What to do:
Nothing in the records should be left out; transcribe them exactly.

(Dataset items)
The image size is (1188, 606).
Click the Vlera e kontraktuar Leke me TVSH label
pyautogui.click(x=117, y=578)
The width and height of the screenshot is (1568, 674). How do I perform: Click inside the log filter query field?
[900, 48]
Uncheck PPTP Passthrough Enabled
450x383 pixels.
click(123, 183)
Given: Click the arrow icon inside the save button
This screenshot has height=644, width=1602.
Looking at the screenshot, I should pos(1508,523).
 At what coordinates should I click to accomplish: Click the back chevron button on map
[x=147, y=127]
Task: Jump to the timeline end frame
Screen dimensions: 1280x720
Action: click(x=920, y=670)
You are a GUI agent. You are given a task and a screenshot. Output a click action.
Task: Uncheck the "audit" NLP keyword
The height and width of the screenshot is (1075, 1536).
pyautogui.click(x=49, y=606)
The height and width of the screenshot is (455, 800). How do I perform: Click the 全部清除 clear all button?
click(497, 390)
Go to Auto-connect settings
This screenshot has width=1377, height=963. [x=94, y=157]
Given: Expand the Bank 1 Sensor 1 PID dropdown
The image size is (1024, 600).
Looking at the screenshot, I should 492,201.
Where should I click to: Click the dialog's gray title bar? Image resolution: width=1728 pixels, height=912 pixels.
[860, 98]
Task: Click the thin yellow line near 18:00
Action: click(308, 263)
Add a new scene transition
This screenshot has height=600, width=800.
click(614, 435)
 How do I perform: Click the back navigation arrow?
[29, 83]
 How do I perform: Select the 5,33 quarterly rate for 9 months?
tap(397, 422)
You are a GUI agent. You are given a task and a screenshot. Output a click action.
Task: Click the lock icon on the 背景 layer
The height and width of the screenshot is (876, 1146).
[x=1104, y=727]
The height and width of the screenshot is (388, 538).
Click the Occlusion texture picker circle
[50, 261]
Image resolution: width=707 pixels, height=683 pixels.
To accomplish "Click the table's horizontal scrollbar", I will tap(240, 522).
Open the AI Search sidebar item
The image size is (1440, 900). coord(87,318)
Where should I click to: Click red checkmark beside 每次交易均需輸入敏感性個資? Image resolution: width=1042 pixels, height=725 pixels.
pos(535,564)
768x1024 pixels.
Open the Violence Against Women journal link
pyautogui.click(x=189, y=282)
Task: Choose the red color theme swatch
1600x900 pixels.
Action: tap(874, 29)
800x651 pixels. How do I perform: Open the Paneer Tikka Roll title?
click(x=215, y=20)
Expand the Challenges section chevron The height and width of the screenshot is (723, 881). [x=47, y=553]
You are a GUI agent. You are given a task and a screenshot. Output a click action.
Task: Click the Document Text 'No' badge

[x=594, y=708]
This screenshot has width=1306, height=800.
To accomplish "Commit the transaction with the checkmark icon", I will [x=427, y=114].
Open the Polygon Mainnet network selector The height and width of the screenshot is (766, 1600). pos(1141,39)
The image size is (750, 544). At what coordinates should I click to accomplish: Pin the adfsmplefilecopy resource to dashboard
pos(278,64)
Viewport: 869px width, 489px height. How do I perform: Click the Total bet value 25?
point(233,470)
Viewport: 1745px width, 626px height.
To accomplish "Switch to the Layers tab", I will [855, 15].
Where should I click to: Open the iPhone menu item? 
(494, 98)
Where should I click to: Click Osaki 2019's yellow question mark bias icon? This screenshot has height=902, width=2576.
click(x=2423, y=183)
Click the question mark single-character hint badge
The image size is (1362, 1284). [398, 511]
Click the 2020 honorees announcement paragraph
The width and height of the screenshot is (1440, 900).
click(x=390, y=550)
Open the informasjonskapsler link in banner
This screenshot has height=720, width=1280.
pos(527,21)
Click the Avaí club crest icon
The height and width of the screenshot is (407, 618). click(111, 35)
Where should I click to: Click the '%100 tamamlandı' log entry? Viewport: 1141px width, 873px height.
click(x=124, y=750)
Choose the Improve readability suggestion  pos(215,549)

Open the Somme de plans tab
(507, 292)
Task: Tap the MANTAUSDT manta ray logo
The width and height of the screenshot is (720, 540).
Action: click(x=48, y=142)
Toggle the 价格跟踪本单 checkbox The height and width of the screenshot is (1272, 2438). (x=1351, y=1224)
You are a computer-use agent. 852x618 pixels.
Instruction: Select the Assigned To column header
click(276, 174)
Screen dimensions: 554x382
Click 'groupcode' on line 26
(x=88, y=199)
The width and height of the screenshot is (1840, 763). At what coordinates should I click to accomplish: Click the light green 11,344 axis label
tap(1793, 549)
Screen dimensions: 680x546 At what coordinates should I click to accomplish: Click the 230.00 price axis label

Answer space:
The image size is (1188, 606).
Click the Vlera e kontraktuar Leke me TVSH label
pyautogui.click(x=117, y=578)
The width and height of the screenshot is (1568, 674). How do I perform: Click inside the log filter query field?
[900, 48]
Uncheck PPTP Passthrough Enabled
450x383 pixels.
click(123, 183)
Given: Click the arrow icon inside the save button
This screenshot has height=644, width=1602.
Looking at the screenshot, I should pos(1508,523).
 At what coordinates should I click to accomplish: Click the back chevron button on map
[x=147, y=127]
Task: Jump to the timeline end frame
Screen dimensions: 1280x720
Action: click(x=920, y=670)
You are a GUI agent. You are given a task and a screenshot. Output a click action.
Task: Uncheck the "audit" NLP keyword
The height and width of the screenshot is (1075, 1536).
pyautogui.click(x=49, y=606)
The height and width of the screenshot is (455, 800). How do I perform: Click the 全部清除 clear all button?
click(497, 390)
Go to Auto-connect settings
This screenshot has width=1377, height=963. [x=94, y=157]
Given: Expand the Bank 1 Sensor 1 PID dropdown
The image size is (1024, 600).
Looking at the screenshot, I should 492,201.
Where should I click to: Click the dialog's gray title bar? Image resolution: width=1728 pixels, height=912 pixels.
[860, 98]
Task: Click the thin yellow line near 18:00
Action: click(308, 263)
Add a new scene transition
This screenshot has height=600, width=800.
click(614, 435)
 How do I perform: Click the back navigation arrow?
[29, 83]
 How do I perform: Select the 5,33 quarterly rate for 9 months?
tap(397, 422)
You are a GUI agent. You are given a task and a screenshot. Output a click action.
Task: Click the lock icon on the 背景 layer
The height and width of the screenshot is (876, 1146).
[x=1104, y=727]
The height and width of the screenshot is (388, 538).
Click the Occlusion texture picker circle
[50, 261]
Image resolution: width=707 pixels, height=683 pixels.
To accomplish "Click the table's horizontal scrollbar", I will tap(240, 522).
Open the AI Search sidebar item
The image size is (1440, 900). coord(87,318)
Where should I click to: Click red checkmark beside 每次交易均需輸入敏感性個資? Image resolution: width=1042 pixels, height=725 pixels.
pos(535,564)
768x1024 pixels.
Open the Violence Against Women journal link
pyautogui.click(x=189, y=282)
Task: Choose the red color theme swatch
1600x900 pixels.
Action: tap(874, 29)
800x651 pixels. How do I perform: Open the Paneer Tikka Roll title?
click(x=215, y=20)
Expand the Challenges section chevron The height and width of the screenshot is (723, 881). [x=47, y=553]
You are a GUI agent. You are given a task and a screenshot. Output a click action.
Task: Click the Document Text 'No' badge

[x=594, y=708]
This screenshot has width=1306, height=800.
To accomplish "Commit the transaction with the checkmark icon", I will [x=427, y=114].
Open the Polygon Mainnet network selector The height and width of the screenshot is (766, 1600). pos(1141,39)
The image size is (750, 544). At what coordinates should I click to accomplish: Pin the adfsmplefilecopy resource to dashboard
pos(278,64)
Viewport: 869px width, 489px height. How do I perform: Click the Total bet value 25?
point(233,470)
Viewport: 1745px width, 626px height.
To accomplish "Switch to the Layers tab", I will [855, 15].
Where should I click to: Open the iPhone menu item? 
(494, 98)
Where should I click to: Click Osaki 2019's yellow question mark bias icon? This screenshot has height=902, width=2576.
click(x=2423, y=183)
Click the question mark single-character hint badge
The image size is (1362, 1284). [398, 511]
Click the 2020 honorees announcement paragraph
The width and height of the screenshot is (1440, 900).
click(x=390, y=550)
Open the informasjonskapsler link in banner
This screenshot has height=720, width=1280.
pos(527,21)
Click the Avaí club crest icon
The height and width of the screenshot is (407, 618). click(111, 35)
Where should I click to: Click the '%100 tamamlandı' log entry? Viewport: 1141px width, 873px height.
click(x=124, y=750)
Choose the Improve readability suggestion  pos(215,549)

Open the Somme de plans tab
(507, 292)
Task: Tap the MANTAUSDT manta ray logo
The width and height of the screenshot is (720, 540).
Action: click(x=48, y=142)
Toggle the 价格跟踪本单 checkbox The height and width of the screenshot is (1272, 2438). (x=1351, y=1224)
You are a computer-use agent. 852x618 pixels.
Instruction: Select the Assigned To column header
click(276, 174)
Screen dimensions: 554x382
Click 'groupcode' on line 26
(x=88, y=199)
The width and height of the screenshot is (1840, 763). At what coordinates should I click to accomplish: Click the light green 11,344 axis label
tap(1793, 549)
Screen dimensions: 680x546 At what coordinates should I click to accomplish: Click the 230.00 price axis label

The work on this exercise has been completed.